There’s a riddle that goes like this: “What gets wetter and wetter the more it dries?” The answer is, of course, a towel. But recently, shopping online for towels for my new apartment, I found myself perplexed by the paradox. “The higher the surface density the more absorbent the towel,” read the description for the Ikea towels I was considering. But then: “A towel with a lower surface density dries faster.” I admit I had to read it more than twice to make sense of what that meant.
How to decode surface densities and thread counts (especially when you can’t feel the towels in person)? Here’s what you need to know to navigate the towel market, whether you like softer, plush towels or rough, hardy ones.
1. Remember the rule of surface density.
In simple terms, a towel with a higher surface density will be more absorbent when drying you off post-bath, but will take longer to dry when hung back on its hook. A towel with a lower surface density will be less absorbent, but also won’t stay wet for long. Surface density is generally written in a ratio of grams per square meter (or, sometimes, ounces per square feet); it can range from roughly 300 to 900 grams per square meter.
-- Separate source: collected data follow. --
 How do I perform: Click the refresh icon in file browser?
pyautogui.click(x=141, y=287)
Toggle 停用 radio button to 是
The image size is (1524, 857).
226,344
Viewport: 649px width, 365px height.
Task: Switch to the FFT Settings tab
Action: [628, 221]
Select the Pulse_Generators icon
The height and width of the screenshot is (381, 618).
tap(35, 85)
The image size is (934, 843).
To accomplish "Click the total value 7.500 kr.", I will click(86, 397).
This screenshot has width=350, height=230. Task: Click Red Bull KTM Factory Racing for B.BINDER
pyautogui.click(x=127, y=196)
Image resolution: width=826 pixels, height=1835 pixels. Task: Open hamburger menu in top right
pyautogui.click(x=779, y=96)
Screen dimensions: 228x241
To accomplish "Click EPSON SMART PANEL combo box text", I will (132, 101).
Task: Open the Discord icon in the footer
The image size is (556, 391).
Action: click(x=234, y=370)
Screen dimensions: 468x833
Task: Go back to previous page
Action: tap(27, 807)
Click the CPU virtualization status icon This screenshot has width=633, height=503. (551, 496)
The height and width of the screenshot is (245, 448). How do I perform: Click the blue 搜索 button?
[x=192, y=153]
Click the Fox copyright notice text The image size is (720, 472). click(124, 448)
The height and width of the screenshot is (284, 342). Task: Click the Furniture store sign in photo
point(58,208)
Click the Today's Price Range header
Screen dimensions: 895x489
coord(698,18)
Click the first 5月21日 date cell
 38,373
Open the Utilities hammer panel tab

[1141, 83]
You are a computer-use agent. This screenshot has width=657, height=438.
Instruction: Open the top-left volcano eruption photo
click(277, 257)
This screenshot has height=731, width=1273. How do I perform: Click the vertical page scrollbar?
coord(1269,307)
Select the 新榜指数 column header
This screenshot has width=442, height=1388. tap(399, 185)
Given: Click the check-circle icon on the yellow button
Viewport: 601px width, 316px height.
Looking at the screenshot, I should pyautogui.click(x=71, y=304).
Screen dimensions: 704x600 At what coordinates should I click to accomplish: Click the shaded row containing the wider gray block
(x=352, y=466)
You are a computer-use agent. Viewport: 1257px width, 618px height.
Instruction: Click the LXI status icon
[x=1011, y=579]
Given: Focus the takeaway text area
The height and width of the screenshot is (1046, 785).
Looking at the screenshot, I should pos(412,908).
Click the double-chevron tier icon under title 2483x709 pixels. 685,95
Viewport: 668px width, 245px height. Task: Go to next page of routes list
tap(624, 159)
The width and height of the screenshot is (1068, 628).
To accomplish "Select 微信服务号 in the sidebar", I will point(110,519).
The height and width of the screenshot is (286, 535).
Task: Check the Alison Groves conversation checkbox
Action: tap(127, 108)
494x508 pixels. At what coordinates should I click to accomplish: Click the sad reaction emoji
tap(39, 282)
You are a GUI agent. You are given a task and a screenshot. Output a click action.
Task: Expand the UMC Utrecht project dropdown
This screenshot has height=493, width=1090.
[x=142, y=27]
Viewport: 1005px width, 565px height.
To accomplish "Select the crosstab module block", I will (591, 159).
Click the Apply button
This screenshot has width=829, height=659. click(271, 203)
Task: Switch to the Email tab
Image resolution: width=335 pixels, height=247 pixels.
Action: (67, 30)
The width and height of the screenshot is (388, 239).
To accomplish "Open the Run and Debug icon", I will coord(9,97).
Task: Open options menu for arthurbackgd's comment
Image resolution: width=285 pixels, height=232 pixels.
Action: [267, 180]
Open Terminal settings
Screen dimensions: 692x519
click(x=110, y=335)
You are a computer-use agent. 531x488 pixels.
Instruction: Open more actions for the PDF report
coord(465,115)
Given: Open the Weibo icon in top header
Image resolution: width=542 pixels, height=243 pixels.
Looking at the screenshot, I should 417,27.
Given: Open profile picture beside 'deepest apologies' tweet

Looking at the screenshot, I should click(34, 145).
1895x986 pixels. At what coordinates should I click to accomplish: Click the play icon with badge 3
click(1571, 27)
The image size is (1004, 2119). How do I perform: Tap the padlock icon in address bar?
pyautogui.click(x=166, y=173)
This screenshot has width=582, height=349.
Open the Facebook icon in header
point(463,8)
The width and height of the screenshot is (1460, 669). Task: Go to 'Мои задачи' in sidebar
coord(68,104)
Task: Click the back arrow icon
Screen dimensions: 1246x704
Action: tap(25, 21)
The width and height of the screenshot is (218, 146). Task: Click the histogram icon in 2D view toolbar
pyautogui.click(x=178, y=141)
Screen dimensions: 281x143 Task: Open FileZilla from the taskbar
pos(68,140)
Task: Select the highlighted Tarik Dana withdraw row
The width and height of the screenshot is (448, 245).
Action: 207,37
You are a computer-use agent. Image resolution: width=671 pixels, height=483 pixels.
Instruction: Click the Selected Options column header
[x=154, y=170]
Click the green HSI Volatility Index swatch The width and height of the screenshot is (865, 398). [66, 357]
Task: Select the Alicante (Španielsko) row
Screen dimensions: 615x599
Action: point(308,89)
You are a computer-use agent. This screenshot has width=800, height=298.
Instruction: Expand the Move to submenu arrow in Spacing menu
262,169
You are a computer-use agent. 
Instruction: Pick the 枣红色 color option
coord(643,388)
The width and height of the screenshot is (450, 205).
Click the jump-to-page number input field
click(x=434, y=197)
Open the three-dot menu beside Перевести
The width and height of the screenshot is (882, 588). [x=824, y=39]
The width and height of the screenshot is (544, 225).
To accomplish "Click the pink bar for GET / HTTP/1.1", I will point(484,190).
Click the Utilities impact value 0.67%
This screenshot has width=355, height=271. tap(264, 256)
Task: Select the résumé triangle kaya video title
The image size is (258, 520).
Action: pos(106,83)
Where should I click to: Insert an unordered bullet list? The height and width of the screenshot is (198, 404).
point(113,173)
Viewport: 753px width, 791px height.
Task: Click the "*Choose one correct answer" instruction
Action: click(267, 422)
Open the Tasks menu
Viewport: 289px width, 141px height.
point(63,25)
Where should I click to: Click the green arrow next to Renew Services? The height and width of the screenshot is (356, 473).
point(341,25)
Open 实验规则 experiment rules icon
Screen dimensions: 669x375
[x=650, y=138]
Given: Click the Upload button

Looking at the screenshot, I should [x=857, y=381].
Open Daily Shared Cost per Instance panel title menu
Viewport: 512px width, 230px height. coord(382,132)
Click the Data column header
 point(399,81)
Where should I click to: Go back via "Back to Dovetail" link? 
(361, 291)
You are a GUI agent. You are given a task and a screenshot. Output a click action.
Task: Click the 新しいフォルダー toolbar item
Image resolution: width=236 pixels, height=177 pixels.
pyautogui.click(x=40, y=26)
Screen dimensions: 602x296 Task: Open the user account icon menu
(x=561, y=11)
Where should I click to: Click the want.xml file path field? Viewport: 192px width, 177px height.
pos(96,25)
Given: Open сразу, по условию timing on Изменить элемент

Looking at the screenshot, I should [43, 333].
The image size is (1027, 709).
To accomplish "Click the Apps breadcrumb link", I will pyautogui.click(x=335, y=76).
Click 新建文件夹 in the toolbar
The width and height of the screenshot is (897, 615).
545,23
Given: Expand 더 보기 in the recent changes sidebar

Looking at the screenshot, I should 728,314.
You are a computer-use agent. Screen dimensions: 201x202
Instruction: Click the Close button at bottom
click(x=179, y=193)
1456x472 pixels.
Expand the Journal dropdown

If it’s an absorbent towel you’re looking for, look on the mid-higher range of that scale.
2. Go for cotton.
When it comes to material, 100 percent cotton is more durable and soft than cotton blended with rayon or other materials. If you must stray from cotton, consider the newer textile called modal over rayon: made from beech trees, it’s less processed than rayon (with more eco-friendly manufacuturing processes), and is durable, absorbent, breathable, and color-fast.
3. Specifically: Egyptian, Turkish, or pima cotton.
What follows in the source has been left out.